[Extracted data entries]
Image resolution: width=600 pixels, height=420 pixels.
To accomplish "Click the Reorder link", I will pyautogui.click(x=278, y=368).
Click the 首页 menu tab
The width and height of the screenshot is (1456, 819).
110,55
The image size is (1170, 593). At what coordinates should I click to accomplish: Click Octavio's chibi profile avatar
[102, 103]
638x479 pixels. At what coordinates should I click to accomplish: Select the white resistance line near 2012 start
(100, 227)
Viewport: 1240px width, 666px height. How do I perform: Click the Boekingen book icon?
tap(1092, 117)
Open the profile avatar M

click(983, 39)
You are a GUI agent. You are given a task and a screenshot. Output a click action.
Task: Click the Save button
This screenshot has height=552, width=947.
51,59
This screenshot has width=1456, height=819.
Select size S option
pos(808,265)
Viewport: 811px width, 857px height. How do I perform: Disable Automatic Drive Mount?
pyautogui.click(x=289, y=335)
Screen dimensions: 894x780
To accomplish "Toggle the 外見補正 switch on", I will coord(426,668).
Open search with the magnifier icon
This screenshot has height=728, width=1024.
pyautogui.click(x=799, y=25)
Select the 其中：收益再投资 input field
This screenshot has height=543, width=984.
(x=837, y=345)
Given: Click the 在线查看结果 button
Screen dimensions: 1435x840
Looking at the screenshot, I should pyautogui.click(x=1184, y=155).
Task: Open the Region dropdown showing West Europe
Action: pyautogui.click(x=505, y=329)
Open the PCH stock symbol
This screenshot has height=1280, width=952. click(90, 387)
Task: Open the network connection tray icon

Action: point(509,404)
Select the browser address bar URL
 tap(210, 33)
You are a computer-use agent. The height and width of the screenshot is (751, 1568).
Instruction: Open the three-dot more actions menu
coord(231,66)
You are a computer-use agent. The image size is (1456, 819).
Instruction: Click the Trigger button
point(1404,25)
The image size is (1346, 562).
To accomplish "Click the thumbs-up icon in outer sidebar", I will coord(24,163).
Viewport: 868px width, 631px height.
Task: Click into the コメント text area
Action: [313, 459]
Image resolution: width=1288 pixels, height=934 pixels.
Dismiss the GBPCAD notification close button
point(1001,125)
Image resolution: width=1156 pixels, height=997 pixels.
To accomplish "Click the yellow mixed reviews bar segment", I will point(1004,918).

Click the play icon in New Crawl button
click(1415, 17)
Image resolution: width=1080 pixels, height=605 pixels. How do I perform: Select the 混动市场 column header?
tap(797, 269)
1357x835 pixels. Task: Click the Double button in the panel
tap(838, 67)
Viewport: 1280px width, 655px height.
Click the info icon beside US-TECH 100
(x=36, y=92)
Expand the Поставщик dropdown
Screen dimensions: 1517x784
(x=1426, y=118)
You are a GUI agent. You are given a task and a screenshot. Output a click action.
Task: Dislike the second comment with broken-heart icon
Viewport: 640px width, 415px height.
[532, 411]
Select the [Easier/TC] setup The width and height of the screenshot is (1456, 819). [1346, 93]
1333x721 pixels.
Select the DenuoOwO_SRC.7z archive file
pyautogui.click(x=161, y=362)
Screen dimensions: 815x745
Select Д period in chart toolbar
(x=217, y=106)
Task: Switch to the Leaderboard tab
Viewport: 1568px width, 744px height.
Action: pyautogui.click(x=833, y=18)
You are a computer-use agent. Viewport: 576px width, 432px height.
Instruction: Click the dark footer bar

Work to be completed: Reproduce the rows above, swapping "Screen dimensions" for "Display size" wherever it occurs and leaving every other part unchanged.

Written solution:
Image resolution: width=600 pixels, height=420 pixels.
To accomplish "Click the Reorder link", I will pyautogui.click(x=278, y=368).
Click the 首页 menu tab
The width and height of the screenshot is (1456, 819).
110,55
The image size is (1170, 593). At what coordinates should I click to accomplish: Click Octavio's chibi profile avatar
[102, 103]
638x479 pixels. At what coordinates should I click to accomplish: Select the white resistance line near 2012 start
(100, 227)
Viewport: 1240px width, 666px height. How do I perform: Click the Boekingen book icon?
tap(1092, 117)
Open the profile avatar M

click(983, 39)
You are a GUI agent. You are given a task and a screenshot. Output a click action.
Task: Click the Save button
This screenshot has height=552, width=947.
51,59
This screenshot has width=1456, height=819.
Select size S option
pos(808,265)
Viewport: 811px width, 857px height. How do I perform: Disable Automatic Drive Mount?
pyautogui.click(x=289, y=335)
Display size: 894x780
To accomplish "Toggle the 外見補正 switch on", I will coord(426,668).
Open search with the magnifier icon
This screenshot has height=728, width=1024.
pyautogui.click(x=799, y=25)
Select the 其中：收益再投资 input field
This screenshot has height=543, width=984.
(x=837, y=345)
Given: Click the 在线查看结果 button
Display size: 1435x840
Looking at the screenshot, I should pyautogui.click(x=1184, y=155).
Task: Open the Region dropdown showing West Europe
Action: pyautogui.click(x=505, y=329)
Open the PCH stock symbol
This screenshot has height=1280, width=952. click(90, 387)
Task: Open the network connection tray icon

Action: point(509,404)
Select the browser address bar URL
 tap(210, 33)
You are a computer-use agent. The height and width of the screenshot is (751, 1568).
Instruction: Open the three-dot more actions menu
coord(231,66)
You are a computer-use agent. The image size is (1456, 819).
Instruction: Click the Trigger button
point(1404,25)
The image size is (1346, 562).
To accomplish "Click the thumbs-up icon in outer sidebar", I will coord(24,163).
Viewport: 868px width, 631px height.
Task: Click into the コメント text area
Action: [313, 459]
Image resolution: width=1288 pixels, height=934 pixels.
Dismiss the GBPCAD notification close button
point(1001,125)
Image resolution: width=1156 pixels, height=997 pixels.
To accomplish "Click the yellow mixed reviews bar segment", I will point(1004,918).

Click the play icon in New Crawl button
click(1415, 17)
Image resolution: width=1080 pixels, height=605 pixels. How do I perform: Select the 混动市场 column header?
tap(797, 269)
1357x835 pixels. Task: Click the Double button in the panel
tap(838, 67)
Viewport: 1280px width, 655px height.
Click the info icon beside US-TECH 100
(x=36, y=92)
Expand the Поставщик dropdown
Display size: 1517x784
(x=1426, y=118)
You are a GUI agent. You are given a task and a screenshot. Output a click action.
Task: Dislike the second comment with broken-heart icon
Viewport: 640px width, 415px height.
[532, 411]
Select the [Easier/TC] setup The width and height of the screenshot is (1456, 819). [1346, 93]
1333x721 pixels.
Select the DenuoOwO_SRC.7z archive file
pyautogui.click(x=161, y=362)
Display size: 815x745
Select Д period in chart toolbar
(x=217, y=106)
Task: Switch to the Leaderboard tab
Viewport: 1568px width, 744px height.
Action: pyautogui.click(x=833, y=18)
You are a computer-use agent. Viewport: 576px width, 432px height.
Instruction: Click the dark footer bar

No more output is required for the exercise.